10 livros para para chegar à terra onde os fiordes nunca escondem a neve (1)
A bibliografia é vastíssima e boa parte dela não está, ainda, traduzida – aqui ficam (para quem quer iniciar-se no género) alguns dos títulos que explicam o novo mundo nórdico vivido através dos seus detetives, vítimas e homicidas.
Jo Nesbø
Para quem nunca leu Nesbø, o seguinte: Harry Hole, o detetive, continua a ser ex-alcoólico; o retrato da Noruega continua a ser deprimente e divertido; Oslo é uma cidade que regressa sempre aos seus lugares; a memória de Rakel é uma farpa para Harry – que está mais magro. Neste livro, além de Oslo, há um desenho inesquecível, a aguarela, de Bergen, a cidade dos fiordes, logo a abrir: um cadáver retalhado na neve era a última coisa que se espera daquela tranquilidade florestal, daquele recorte diante do mar. Katrine Bratt é uma nova colega misteriosa e inteligente que só os ingénuos querem conhecer. A este propósito, escreve-se lá para o fim: «Ela já ia a caminho do céu, consumida por demónios.» É o que acontece com as sereias que vivem em terra. E com mulheres – mães, uma por ano –, cuja biografia Hole persegue com uma frieza cada vez mais fingida. Ele trabalha com o coração cheio de neve num argumento que, o leitor há de perceber, se mistura com a sua própria biografia sentimental.

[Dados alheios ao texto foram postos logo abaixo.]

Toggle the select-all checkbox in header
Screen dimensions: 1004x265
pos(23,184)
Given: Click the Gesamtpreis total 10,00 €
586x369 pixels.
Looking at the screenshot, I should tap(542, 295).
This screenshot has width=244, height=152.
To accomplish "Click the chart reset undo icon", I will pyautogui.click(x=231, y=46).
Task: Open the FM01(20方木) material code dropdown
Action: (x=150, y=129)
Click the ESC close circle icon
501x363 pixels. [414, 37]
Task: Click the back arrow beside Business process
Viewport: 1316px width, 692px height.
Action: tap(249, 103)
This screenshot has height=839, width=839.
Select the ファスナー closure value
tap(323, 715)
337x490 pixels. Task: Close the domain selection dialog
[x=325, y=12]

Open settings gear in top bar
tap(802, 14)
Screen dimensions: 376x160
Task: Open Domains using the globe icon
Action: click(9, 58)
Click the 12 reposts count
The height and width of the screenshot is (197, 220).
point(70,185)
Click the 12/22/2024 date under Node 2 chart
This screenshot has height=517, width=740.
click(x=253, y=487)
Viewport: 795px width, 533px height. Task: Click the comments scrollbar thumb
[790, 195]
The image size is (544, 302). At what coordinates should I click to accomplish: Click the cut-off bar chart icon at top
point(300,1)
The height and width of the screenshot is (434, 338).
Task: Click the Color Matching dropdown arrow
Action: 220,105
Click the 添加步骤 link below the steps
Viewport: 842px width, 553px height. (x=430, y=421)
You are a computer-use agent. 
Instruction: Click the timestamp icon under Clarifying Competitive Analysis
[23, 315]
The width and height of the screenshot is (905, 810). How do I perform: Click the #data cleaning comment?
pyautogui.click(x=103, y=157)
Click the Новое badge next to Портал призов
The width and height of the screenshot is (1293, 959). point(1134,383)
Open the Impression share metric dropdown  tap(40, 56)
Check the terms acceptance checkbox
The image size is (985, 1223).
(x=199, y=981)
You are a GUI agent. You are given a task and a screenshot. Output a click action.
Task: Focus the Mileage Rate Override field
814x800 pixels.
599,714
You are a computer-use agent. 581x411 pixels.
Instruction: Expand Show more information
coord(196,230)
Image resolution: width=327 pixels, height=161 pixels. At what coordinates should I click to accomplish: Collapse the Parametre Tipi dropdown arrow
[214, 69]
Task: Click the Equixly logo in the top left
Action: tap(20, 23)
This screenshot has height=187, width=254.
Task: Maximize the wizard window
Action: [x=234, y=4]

Dom Quixote, 470 págs. [Francisco José Viegas]
Tudo começa quando há uma infiltração num prédio: gotas de água, vindas do andar de cima – estamos em pleno verão – começam a cair numa panela onde há água a ferver. Mas com a água há albumina: daí ao sangue, é uma conta simples. Menos simples é a vida de Harry Hole por esta altura, cheia de álcool, desventuras amorosas e desejo de vingança. O álcool é o pretexto para ser despedido mas resolve passar as últimas semanas de funcionário da polícia ajudando a investigação em redor dos crimes que se sucedem no calor abafado de Oslo: um assassino meticuloso, frio, cruel, que deixa sinais esotéricos nos corpos das suas vítimas. Um dedo cortado; um diamante sob a pálpebra; um disparo a meia distância – Hole mostra toda a sua erudição sobre cristianismo antigo, cultura viquingue ou sacrifícios rituais. Pelo meio, um encenador e produtor teatral, uma mulher tentadora demais, e o desejo de vingança de novo, que serve todos os argumentos.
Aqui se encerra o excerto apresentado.